All you have in common is your spouse’s job: Your spouse come home one day and says, “My co-worker just got married, so it looks like you will have a new friend.”
Of course we should make an attempt to get to know and befriend any new military spouse. But just because our spouses work in the same office or have the same rank doesn’t we are automatically going to get along.
You live side-by-side. When a new neighbor moves in, we are all curious and want to know more about them. Our neighbor is usually our first new friend and the emergency contact for our kid’s school. But sometimes our friendship is limited to sharing the occasional cup of sugar and waving at each other whenever we go outside. And that’s okay.
You are very different ages. I’m all about making friends in different generations. Nevertheless, if I am up to my eyeballs in baby bottles and potty training, I probably won’t have much in common with a young child-free military spouse. You are more likely to hit it off with someone close to your age and with a similar amount of children.
Yet here are the reasons a blind friend date might succeed:
You have one thing in common. . . and that’s enough. Some of my closest milspouse friends have been total opposites to me–different cultures, different religions, different personalities. Sometimes, that’s what makes it work. They teach me how to cook lumpia or tamales; I introduce them to paella. They are loud when I am shy. I have the words when they are struggling. Together, we compliment and encourage each other.
Your spouses work together. If your spouse gets along well with a co-worker, and you become friends with the co-worker’s spouse, then you can all enjoy great double dates and group activities. I met some of my friends because of my husband’s job, but our families click together so well that we can spend almost every weekend together.
You live nearby. New neighbors can make the best friends! It’s awesome when neighbors get along and spend time at each other’s houses. On military bases, some neighbors celebrate holidays together with group backyard BBQ parties. Having a neighbor you can stop by and chat with anytime can be the ideal start to a meaningful friendship.
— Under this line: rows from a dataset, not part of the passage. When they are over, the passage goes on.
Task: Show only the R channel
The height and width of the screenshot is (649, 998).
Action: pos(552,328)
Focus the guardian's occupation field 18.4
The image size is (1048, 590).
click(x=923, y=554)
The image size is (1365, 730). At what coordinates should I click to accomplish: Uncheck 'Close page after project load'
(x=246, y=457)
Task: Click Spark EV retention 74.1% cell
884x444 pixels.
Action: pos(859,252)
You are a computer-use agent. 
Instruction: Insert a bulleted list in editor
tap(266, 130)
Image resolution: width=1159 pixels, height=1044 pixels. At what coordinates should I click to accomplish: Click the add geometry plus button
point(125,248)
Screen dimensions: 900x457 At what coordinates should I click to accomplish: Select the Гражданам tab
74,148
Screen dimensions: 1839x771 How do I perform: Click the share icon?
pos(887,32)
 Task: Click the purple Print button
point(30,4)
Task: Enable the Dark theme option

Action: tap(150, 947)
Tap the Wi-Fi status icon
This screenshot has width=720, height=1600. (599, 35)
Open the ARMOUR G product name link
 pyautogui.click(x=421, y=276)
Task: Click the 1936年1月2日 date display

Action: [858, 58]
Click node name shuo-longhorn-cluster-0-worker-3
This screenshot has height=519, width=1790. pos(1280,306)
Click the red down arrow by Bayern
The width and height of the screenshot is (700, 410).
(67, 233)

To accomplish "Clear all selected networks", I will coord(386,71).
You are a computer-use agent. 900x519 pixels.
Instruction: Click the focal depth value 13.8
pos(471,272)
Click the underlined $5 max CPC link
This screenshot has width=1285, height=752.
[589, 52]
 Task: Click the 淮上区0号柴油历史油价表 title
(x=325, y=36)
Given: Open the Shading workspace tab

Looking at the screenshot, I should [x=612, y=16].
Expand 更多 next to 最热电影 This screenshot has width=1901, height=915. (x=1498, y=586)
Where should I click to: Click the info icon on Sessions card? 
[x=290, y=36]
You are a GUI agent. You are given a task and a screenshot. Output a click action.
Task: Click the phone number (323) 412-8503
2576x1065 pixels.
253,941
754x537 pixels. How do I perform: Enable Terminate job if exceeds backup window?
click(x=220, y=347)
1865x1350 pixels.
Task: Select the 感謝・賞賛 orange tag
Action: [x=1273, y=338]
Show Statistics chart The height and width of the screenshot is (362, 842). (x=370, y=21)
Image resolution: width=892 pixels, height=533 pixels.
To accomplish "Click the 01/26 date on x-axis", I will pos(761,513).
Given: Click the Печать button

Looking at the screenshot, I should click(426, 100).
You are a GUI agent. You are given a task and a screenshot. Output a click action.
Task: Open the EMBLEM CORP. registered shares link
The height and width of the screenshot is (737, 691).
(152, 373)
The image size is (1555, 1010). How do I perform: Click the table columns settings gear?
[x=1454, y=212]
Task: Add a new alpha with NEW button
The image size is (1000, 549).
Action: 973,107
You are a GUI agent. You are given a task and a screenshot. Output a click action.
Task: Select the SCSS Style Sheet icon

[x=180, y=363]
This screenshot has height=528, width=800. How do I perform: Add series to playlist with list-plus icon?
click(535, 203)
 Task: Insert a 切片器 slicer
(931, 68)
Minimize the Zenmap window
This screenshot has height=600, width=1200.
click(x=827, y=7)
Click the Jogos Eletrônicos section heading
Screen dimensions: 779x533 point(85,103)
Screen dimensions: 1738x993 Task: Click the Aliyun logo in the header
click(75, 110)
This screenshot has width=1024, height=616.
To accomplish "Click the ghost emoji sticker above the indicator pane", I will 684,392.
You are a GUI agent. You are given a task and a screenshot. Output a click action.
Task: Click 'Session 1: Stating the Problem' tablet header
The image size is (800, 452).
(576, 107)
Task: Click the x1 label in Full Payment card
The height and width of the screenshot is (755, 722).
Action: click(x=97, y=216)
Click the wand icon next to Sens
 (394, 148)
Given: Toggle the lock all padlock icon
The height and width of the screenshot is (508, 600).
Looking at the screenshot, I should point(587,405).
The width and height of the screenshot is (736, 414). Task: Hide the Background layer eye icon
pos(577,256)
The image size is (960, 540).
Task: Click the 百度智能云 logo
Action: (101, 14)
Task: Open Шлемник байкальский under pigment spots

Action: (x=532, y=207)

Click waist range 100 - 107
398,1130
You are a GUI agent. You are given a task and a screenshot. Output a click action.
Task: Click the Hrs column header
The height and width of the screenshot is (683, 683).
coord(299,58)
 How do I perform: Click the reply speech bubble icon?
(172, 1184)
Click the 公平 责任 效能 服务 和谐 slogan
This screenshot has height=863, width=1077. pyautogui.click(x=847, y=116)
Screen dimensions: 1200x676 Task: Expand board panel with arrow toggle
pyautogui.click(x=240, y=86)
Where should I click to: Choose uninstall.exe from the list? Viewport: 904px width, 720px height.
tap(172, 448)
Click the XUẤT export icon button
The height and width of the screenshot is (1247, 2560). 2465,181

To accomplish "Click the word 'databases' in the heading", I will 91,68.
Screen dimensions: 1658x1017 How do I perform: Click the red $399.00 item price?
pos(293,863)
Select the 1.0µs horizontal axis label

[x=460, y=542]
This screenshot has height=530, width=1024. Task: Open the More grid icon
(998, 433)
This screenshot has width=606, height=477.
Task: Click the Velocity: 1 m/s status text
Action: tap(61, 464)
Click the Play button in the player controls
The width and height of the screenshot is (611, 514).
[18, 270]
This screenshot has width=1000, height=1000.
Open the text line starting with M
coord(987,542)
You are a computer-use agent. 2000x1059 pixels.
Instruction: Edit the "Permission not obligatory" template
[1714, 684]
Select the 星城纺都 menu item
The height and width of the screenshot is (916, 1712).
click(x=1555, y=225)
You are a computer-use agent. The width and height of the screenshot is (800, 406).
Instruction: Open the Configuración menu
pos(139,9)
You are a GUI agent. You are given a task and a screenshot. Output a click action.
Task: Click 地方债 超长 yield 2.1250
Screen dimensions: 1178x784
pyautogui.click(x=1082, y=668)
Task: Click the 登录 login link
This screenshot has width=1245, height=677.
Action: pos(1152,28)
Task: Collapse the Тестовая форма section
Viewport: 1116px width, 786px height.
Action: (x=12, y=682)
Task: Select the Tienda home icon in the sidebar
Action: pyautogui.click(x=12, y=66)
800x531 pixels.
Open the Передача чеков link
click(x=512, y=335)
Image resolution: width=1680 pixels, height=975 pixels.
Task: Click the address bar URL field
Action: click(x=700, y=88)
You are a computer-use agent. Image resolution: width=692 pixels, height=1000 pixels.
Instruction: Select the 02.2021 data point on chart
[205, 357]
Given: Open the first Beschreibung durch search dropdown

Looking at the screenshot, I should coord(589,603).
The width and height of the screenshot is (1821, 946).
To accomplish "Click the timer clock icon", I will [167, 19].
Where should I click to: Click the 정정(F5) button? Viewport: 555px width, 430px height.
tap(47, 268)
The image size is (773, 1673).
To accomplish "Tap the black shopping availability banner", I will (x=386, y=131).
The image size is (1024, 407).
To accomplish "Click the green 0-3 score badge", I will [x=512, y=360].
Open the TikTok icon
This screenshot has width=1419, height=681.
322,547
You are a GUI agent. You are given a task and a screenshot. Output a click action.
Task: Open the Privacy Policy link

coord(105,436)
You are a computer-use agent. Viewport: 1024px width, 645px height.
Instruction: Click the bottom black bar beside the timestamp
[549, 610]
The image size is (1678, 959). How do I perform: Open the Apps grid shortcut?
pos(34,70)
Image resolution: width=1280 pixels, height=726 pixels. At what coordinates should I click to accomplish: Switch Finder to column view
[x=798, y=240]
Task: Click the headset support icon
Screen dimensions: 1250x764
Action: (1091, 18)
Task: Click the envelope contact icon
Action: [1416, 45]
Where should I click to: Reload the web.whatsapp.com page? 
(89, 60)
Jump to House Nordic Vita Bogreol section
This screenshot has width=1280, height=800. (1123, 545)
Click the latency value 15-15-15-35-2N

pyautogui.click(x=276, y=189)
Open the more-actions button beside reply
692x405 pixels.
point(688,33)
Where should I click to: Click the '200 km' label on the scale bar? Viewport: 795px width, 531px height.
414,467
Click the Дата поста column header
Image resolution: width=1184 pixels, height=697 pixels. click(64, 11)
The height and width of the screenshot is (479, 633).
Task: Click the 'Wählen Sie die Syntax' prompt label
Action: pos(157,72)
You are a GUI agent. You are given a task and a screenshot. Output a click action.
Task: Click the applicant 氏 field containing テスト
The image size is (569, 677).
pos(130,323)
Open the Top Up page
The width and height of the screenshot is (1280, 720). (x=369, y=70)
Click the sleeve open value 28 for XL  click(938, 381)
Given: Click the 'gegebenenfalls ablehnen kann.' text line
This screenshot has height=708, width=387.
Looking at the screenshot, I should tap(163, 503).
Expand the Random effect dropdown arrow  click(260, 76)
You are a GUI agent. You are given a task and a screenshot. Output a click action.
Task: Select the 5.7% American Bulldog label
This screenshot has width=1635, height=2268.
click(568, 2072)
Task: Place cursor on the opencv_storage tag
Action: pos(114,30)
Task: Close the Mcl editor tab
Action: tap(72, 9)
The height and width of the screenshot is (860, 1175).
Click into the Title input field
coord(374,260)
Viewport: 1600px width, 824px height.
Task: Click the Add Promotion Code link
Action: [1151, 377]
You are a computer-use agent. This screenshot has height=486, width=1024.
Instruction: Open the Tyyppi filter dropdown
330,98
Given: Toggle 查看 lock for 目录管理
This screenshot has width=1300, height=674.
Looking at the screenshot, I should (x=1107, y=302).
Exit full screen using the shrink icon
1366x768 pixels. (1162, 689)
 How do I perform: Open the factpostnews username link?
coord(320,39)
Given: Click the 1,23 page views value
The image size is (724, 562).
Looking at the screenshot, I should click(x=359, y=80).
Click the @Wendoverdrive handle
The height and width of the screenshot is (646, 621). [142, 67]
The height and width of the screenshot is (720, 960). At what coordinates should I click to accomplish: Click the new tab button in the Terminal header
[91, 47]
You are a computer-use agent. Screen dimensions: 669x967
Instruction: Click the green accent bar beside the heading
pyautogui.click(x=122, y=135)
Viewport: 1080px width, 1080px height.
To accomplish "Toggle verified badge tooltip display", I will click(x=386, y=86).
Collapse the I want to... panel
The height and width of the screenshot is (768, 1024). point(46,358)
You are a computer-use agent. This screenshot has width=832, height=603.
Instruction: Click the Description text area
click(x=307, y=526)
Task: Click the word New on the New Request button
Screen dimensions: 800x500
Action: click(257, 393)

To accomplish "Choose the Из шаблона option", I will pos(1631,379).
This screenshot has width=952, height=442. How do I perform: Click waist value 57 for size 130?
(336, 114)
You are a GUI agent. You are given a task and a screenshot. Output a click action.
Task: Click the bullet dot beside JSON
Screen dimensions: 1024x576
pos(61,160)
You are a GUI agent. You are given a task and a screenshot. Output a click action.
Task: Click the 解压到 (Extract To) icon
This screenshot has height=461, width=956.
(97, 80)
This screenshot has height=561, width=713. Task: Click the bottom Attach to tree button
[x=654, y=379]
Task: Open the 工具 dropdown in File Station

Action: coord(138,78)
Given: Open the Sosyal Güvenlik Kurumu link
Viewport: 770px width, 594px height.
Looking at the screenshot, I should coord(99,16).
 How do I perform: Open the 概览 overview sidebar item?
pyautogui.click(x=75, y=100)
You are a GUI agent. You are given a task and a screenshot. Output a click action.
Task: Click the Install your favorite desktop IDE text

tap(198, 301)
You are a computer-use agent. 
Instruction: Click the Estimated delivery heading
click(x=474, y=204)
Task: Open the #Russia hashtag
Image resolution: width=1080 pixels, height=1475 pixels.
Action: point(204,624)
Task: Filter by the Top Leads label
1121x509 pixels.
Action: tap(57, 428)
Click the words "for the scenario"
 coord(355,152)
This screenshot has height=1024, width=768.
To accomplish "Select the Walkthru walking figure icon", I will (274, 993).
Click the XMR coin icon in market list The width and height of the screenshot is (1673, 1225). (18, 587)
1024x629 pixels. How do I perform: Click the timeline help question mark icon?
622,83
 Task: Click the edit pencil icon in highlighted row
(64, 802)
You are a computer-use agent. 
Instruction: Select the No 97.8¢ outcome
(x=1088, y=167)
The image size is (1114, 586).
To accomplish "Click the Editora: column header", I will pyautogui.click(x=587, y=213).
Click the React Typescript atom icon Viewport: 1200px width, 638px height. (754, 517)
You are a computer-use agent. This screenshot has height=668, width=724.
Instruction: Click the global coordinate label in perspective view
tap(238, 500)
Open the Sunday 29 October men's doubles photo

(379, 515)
You are different ages. I have a goal of always having one friend much younger than me. . . and one much older. I gain so much from each friendship. I benefit from the energy and fresh ideas of younger military spouses; older spouses teach me from their experience and can be helpful with raising my children.
So will that blind date work out for you? You really won’t know unless you give it a chance. Hey, it’s just coffee, right?